Po tytule tematu można domyślić się o co chodzi. Mianowicie, myślę że to już czas na zmianę treningu. Ta myśl towarzyszyła mi już od dłuższego czasu, ale za zwyczaj zastój był chwilowy, potem progres, więc porzucałem ją.
Wiem, że za zwyczaj problem leży w regeneracji i jedzeniu, studiowałem bardzo dużo postów traktora. W tym przypadku to już raczej nie to. Po za tym, po wejściu na obciążenia większe niż moja waga, po wykonaniu przysiadów i RDL jestem kompletnie WYKOŃCZONY, przychodząc z treningu śpię albo leżę pół dnia, do tego jeszcze dochodzi szkoła.

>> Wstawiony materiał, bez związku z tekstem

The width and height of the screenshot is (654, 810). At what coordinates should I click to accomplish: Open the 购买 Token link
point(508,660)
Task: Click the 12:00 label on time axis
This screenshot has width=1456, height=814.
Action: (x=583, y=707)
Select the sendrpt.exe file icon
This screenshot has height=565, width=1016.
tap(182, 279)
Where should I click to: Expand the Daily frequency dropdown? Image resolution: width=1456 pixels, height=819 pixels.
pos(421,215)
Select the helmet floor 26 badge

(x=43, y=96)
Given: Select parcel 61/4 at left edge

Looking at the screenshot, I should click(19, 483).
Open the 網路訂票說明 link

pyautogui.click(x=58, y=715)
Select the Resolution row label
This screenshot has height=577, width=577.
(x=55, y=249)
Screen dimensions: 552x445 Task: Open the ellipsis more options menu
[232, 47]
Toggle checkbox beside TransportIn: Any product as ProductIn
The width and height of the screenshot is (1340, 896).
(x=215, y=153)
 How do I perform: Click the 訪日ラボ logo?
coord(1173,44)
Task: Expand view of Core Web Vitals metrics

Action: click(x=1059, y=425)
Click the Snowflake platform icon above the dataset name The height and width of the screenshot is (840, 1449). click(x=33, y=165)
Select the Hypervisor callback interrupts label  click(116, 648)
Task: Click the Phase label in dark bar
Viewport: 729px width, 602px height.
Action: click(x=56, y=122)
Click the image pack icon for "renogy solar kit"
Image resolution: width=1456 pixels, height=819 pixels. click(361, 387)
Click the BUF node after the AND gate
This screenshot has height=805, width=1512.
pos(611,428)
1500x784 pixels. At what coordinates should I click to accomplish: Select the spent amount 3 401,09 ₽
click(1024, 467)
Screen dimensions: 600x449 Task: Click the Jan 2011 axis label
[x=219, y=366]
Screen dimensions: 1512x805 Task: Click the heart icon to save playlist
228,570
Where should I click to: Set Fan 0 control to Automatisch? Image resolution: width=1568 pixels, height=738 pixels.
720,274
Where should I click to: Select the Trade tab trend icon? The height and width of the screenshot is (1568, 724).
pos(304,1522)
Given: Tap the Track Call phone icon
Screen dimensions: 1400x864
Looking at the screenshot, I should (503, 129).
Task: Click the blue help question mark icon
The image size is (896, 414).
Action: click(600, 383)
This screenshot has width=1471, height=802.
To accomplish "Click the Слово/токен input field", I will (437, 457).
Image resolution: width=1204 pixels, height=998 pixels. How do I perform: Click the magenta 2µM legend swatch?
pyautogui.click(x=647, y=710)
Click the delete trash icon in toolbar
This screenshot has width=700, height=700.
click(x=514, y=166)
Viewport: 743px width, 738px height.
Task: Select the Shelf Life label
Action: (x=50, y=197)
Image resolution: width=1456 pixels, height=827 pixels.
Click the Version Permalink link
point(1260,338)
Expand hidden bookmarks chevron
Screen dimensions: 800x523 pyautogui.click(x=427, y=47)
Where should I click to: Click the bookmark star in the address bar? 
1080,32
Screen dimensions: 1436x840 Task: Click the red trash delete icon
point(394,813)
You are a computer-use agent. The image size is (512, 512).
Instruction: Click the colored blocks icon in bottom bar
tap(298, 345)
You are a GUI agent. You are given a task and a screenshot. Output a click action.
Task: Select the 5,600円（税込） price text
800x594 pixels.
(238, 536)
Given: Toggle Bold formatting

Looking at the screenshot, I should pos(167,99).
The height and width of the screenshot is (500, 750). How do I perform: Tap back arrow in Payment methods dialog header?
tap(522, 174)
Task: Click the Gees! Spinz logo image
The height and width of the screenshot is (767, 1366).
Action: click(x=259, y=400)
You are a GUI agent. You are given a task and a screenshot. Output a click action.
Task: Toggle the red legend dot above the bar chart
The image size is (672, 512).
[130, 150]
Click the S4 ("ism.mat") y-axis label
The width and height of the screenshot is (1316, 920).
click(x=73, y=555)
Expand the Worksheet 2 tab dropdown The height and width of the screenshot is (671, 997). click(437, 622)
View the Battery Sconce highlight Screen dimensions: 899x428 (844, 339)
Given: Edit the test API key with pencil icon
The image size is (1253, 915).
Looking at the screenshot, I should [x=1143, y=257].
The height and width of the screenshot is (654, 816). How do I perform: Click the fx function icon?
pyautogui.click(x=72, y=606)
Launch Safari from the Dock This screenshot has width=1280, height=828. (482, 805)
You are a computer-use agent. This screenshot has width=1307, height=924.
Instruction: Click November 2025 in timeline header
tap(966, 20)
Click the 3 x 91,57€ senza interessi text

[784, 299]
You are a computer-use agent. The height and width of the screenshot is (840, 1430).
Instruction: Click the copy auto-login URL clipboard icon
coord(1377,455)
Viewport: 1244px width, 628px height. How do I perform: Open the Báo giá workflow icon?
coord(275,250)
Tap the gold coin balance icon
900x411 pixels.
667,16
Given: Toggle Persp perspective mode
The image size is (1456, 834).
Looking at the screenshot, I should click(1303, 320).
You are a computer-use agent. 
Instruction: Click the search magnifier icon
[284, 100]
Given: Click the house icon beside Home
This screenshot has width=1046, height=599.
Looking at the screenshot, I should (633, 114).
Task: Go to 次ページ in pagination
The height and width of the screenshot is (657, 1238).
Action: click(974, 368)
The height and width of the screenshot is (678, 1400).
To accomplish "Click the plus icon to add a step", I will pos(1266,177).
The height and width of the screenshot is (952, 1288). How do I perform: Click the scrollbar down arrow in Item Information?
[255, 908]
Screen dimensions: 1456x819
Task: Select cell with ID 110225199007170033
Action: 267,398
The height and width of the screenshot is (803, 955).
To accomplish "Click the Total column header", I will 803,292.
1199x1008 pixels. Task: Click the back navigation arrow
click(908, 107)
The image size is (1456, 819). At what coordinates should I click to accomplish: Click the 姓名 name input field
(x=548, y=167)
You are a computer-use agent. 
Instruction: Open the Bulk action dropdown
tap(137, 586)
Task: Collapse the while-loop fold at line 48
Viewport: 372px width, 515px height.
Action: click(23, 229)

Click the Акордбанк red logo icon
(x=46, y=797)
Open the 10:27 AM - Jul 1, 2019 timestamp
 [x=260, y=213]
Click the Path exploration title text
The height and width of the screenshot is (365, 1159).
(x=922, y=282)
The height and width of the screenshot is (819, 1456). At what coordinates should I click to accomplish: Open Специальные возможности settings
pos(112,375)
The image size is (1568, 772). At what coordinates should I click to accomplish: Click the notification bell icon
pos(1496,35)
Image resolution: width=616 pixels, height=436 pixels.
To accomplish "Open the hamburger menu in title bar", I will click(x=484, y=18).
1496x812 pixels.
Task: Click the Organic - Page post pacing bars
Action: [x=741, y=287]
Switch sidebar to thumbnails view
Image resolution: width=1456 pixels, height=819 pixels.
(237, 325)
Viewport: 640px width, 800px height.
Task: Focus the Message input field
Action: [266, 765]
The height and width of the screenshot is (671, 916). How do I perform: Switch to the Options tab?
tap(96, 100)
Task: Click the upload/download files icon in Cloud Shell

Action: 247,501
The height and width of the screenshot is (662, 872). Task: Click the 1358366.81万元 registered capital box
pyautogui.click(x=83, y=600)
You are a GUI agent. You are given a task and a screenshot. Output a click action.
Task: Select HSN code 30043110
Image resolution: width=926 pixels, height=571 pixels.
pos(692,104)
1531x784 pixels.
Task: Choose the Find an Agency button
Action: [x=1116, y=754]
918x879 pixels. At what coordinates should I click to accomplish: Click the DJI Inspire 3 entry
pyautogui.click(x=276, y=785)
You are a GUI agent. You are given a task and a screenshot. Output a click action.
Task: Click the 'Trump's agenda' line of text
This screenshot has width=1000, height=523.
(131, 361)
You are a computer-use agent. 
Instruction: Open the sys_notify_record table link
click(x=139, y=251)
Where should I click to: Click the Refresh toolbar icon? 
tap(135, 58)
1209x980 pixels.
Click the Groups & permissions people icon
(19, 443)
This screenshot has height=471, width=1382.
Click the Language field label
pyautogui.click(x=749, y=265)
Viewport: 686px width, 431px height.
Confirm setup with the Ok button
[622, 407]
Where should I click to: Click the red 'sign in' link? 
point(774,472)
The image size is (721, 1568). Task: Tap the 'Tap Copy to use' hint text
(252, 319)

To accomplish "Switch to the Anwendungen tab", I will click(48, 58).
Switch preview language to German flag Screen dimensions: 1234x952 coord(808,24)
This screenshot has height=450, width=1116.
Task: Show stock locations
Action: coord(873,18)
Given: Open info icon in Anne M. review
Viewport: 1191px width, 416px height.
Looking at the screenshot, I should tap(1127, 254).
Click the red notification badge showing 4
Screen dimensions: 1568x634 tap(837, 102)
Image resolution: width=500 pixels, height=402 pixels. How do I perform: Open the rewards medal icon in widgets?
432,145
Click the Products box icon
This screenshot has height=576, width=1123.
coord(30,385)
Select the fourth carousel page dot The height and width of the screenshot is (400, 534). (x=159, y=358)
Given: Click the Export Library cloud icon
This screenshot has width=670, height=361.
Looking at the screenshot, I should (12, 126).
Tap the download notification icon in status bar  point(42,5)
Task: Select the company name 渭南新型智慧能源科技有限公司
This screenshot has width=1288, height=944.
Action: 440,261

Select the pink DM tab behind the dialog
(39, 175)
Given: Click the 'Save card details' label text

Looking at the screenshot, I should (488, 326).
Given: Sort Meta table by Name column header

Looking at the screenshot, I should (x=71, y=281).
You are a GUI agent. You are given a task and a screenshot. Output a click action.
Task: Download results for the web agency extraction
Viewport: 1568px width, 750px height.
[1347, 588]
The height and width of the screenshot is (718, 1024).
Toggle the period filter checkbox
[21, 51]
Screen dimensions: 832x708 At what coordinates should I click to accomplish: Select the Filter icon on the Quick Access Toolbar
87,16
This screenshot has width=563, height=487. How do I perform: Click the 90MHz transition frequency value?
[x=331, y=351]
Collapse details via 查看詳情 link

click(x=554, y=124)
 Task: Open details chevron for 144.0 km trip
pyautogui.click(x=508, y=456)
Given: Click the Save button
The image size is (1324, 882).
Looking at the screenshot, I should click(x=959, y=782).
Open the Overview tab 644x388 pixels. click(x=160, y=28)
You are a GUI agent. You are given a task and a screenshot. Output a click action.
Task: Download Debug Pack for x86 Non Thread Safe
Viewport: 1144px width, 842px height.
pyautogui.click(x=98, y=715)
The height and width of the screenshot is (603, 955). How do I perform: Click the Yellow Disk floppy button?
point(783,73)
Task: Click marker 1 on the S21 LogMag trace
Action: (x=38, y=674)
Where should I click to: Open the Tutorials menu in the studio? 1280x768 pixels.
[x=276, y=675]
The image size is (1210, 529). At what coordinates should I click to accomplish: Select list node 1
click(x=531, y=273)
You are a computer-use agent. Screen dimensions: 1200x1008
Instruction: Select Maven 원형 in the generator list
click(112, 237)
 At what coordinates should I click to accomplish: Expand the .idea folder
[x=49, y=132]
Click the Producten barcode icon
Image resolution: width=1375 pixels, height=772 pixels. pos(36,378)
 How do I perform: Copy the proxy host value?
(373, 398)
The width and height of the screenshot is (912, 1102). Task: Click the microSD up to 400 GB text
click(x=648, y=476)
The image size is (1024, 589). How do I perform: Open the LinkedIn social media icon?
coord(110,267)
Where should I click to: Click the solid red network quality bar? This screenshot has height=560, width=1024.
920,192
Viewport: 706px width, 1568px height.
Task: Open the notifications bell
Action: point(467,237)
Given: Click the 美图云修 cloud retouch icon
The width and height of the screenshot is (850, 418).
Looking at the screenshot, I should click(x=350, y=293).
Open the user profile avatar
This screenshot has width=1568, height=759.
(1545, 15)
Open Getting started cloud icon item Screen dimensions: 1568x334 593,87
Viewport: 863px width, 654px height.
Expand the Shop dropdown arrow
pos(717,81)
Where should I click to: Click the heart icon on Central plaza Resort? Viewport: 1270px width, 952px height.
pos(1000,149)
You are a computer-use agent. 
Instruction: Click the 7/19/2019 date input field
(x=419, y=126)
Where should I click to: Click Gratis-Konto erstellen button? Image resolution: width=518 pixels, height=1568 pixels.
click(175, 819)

Szczerze mówiąc nie mam ochoty męczyć już tego treningu, przydało by się trochę innowacji i ŚWIEŻOŚCI. : ) Dobra KONKRETY:
Dieta:
3368kcal 186g- białko; 87g- tłuszcz; 473- ww; oczywiście wartości przybliżone.
Poprzedni trening:
1. przysiad
2. rdl (rumunski martwy ciag)
3. wyciskanie na lawce ----> ZMIENIONE na pompki na poręczach
4. wioslowanie
5. wyciskanie w staniu ----> ZMIENIONE na Push Press
6. podciaganie na drazku (nachwyt)
WYNIKI SIŁOWE:
Przysiad - 72.5kg(12 pow)
RDL - 72.5kg(14 pow)
Wyciskanie - 40kg(15 pow)(wynik przed zmianą na pompki)
Pompki na poręczach - 45pow (5 serii)
Patrząc na początkowe wpisy gdzie operowałem śmiesznymi ciężarami to zmieniło się dużo : )
WAGA:
Zaczynałem w okolicach 60kg, z ostatniego ważenia pokazuje 64.5kg, jakiś czas temu, jutro rano podam aktualną.
No dobra to tyle. Czekam na wasze propozycje. Interesuję mnie podział treningu na A i B. Dzięki za odpowiedzi. Pzdr.